## What the task requires
Reproduce word for word the lines of the items below, from the line containing "You are a computer-use agent. The image size is (1080, 608)." through the line containing "point(106,108)", both included.
— begin Task input —
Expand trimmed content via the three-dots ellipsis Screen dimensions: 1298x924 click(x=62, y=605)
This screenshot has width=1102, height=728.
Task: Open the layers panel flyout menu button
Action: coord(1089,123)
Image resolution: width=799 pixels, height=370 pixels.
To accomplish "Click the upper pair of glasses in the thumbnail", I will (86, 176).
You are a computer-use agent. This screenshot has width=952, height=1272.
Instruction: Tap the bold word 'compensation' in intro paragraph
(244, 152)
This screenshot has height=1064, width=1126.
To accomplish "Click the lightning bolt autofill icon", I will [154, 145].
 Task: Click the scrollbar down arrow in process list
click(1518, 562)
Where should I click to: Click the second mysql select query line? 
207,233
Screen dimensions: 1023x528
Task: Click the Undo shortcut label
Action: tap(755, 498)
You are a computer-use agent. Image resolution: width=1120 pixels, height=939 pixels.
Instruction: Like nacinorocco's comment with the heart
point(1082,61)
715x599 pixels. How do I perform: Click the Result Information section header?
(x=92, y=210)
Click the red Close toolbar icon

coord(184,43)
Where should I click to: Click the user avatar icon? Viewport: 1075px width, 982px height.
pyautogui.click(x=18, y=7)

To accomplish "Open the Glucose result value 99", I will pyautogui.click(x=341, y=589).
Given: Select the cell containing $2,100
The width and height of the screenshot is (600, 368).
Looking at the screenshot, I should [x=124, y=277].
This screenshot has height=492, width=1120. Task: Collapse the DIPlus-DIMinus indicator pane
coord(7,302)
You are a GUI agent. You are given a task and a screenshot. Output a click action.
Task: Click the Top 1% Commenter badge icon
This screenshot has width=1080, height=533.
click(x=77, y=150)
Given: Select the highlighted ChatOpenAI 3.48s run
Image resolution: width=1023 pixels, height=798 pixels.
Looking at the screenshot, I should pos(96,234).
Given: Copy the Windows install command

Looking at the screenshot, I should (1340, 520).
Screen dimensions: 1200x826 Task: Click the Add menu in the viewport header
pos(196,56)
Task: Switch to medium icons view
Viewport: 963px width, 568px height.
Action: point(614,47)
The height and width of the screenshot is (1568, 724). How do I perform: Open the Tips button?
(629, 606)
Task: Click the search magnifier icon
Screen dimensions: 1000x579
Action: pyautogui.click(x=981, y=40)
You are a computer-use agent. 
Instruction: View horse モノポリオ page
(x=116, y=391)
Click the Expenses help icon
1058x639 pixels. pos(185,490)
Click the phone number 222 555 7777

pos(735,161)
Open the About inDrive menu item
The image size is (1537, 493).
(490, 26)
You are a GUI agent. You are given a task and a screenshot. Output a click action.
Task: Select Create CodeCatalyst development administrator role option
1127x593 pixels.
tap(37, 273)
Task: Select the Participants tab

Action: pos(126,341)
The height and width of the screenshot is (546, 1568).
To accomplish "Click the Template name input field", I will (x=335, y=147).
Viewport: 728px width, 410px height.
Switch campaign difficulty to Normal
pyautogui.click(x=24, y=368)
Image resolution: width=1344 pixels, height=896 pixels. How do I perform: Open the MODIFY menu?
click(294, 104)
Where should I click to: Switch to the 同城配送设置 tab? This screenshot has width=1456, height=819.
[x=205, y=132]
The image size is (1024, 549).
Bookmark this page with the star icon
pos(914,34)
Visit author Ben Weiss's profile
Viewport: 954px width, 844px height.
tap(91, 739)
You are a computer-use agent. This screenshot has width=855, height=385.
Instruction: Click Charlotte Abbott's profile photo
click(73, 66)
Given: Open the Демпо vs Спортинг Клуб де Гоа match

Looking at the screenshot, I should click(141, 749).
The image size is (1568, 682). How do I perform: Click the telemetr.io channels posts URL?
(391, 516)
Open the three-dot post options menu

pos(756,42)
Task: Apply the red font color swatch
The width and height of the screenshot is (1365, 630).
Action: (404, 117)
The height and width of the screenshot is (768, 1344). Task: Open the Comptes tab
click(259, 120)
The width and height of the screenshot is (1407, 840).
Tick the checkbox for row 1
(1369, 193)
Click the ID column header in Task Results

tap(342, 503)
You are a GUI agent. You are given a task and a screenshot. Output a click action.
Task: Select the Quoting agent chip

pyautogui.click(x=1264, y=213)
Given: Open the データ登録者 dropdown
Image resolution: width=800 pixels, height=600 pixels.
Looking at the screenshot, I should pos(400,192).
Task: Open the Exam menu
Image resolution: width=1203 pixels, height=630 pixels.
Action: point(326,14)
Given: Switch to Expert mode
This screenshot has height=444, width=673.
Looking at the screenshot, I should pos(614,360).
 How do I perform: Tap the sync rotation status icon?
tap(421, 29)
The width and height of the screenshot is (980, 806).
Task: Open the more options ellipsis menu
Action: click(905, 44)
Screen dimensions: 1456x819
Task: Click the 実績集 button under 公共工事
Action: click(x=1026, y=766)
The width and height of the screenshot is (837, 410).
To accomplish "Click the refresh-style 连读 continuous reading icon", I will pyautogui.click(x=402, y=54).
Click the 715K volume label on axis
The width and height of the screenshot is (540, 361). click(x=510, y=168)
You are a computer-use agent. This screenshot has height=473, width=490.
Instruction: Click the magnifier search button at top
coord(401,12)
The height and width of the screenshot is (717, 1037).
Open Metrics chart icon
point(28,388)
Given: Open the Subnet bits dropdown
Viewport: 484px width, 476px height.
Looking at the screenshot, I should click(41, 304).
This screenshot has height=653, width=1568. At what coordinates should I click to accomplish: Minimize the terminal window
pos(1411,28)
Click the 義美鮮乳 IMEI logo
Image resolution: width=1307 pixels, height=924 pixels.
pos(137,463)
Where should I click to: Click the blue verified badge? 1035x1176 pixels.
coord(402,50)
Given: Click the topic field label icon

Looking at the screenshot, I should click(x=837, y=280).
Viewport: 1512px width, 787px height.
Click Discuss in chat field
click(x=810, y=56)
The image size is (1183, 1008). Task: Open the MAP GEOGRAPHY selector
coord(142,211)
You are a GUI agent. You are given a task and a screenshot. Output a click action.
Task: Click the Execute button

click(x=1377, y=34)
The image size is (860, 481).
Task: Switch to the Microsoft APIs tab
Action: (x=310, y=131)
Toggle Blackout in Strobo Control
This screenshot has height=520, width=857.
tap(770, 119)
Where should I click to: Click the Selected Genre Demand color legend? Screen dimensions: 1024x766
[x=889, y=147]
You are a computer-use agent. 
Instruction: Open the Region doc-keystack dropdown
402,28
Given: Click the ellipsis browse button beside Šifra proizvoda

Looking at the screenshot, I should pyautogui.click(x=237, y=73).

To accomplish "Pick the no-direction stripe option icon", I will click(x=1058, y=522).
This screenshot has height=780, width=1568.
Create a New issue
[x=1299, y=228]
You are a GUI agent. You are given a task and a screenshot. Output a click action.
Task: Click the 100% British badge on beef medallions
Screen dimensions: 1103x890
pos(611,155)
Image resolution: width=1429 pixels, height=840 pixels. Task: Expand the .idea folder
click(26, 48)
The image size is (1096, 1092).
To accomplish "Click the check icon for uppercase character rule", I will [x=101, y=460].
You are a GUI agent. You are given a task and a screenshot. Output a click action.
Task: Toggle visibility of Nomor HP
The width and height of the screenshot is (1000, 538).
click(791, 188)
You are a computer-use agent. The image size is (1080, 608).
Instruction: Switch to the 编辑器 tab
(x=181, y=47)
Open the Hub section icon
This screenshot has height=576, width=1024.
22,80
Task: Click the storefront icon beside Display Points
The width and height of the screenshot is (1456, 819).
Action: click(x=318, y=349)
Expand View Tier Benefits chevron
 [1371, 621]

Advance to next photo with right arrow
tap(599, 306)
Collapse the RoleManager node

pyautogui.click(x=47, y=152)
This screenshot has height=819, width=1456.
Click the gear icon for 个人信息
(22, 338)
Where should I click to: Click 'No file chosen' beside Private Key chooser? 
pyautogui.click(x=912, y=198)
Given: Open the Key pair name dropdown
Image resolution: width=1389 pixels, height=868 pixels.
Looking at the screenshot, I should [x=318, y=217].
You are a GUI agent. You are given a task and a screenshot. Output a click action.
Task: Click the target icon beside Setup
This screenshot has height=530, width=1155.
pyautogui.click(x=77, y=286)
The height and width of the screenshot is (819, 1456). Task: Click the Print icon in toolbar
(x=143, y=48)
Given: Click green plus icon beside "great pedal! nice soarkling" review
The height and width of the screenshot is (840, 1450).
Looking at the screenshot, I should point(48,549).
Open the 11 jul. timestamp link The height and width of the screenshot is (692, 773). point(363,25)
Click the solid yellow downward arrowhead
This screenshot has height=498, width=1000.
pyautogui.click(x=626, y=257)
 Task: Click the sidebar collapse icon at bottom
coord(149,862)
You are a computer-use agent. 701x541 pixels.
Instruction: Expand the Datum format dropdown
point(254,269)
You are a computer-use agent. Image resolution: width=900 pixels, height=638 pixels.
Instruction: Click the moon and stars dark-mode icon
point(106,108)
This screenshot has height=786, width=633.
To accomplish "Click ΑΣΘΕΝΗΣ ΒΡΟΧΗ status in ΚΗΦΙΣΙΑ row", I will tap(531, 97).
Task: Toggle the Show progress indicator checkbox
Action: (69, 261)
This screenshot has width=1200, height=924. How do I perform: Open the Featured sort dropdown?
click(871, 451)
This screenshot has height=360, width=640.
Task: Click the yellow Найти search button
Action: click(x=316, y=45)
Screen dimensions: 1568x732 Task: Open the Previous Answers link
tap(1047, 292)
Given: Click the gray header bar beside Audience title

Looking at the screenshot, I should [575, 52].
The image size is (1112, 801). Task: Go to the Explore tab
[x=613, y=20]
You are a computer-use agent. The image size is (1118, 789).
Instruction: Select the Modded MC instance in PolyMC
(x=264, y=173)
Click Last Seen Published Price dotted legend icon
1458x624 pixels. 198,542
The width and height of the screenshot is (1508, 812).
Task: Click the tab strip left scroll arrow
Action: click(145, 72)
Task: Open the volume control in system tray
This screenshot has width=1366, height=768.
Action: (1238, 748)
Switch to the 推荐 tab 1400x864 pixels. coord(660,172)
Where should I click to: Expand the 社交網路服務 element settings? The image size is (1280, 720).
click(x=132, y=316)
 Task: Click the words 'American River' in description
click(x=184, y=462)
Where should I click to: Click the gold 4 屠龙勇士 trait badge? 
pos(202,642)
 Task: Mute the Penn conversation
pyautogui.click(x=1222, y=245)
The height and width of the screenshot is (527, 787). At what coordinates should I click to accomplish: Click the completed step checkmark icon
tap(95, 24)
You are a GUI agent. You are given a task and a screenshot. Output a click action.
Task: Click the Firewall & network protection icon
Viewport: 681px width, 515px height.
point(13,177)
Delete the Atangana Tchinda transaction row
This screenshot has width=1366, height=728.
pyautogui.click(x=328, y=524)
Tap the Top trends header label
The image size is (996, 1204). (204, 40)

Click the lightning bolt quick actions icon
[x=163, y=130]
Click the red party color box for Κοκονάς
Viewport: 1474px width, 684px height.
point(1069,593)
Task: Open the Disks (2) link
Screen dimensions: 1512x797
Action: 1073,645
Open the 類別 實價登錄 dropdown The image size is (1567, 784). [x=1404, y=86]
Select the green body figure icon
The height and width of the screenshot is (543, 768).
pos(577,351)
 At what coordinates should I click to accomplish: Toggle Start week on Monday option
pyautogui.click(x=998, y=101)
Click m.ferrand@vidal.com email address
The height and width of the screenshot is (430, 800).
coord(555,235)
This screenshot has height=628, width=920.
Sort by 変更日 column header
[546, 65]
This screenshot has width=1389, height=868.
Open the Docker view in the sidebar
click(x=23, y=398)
— end Task input —
## Reply to the exercise
You are a computer-use agent. The image size is (1080, 608).
Instruction: Switch to the 编辑器 tab
(x=181, y=47)
Open the Hub section icon
This screenshot has height=576, width=1024.
22,80
Task: Click the storefront icon beside Display Points
The width and height of the screenshot is (1456, 819).
Action: click(x=318, y=349)
Expand View Tier Benefits chevron
 [1371, 621]

Advance to next photo with right arrow
tap(599, 306)
Collapse the RoleManager node

pyautogui.click(x=47, y=152)
This screenshot has height=819, width=1456.
Click the gear icon for 个人信息
(22, 338)
Where should I click to: Click 'No file chosen' beside Private Key chooser? 
pyautogui.click(x=912, y=198)
Given: Open the Key pair name dropdown
Image resolution: width=1389 pixels, height=868 pixels.
Looking at the screenshot, I should [x=318, y=217].
You are a GUI agent. You are given a task and a screenshot. Output a click action.
Task: Click the target icon beside Setup
This screenshot has height=530, width=1155.
pyautogui.click(x=77, y=286)
The height and width of the screenshot is (819, 1456). Task: Click the Print icon in toolbar
(x=143, y=48)
Given: Click green plus icon beside "great pedal! nice soarkling" review
The height and width of the screenshot is (840, 1450).
Looking at the screenshot, I should point(48,549).
Open the 11 jul. timestamp link The height and width of the screenshot is (692, 773). point(363,25)
Click the solid yellow downward arrowhead
This screenshot has height=498, width=1000.
pyautogui.click(x=626, y=257)
 Task: Click the sidebar collapse icon at bottom
coord(149,862)
You are a computer-use agent. 701x541 pixels.
Instruction: Expand the Datum format dropdown
point(254,269)
You are a computer-use agent. Image resolution: width=900 pixels, height=638 pixels.
Instruction: Click the moon and stars dark-mode icon
point(106,108)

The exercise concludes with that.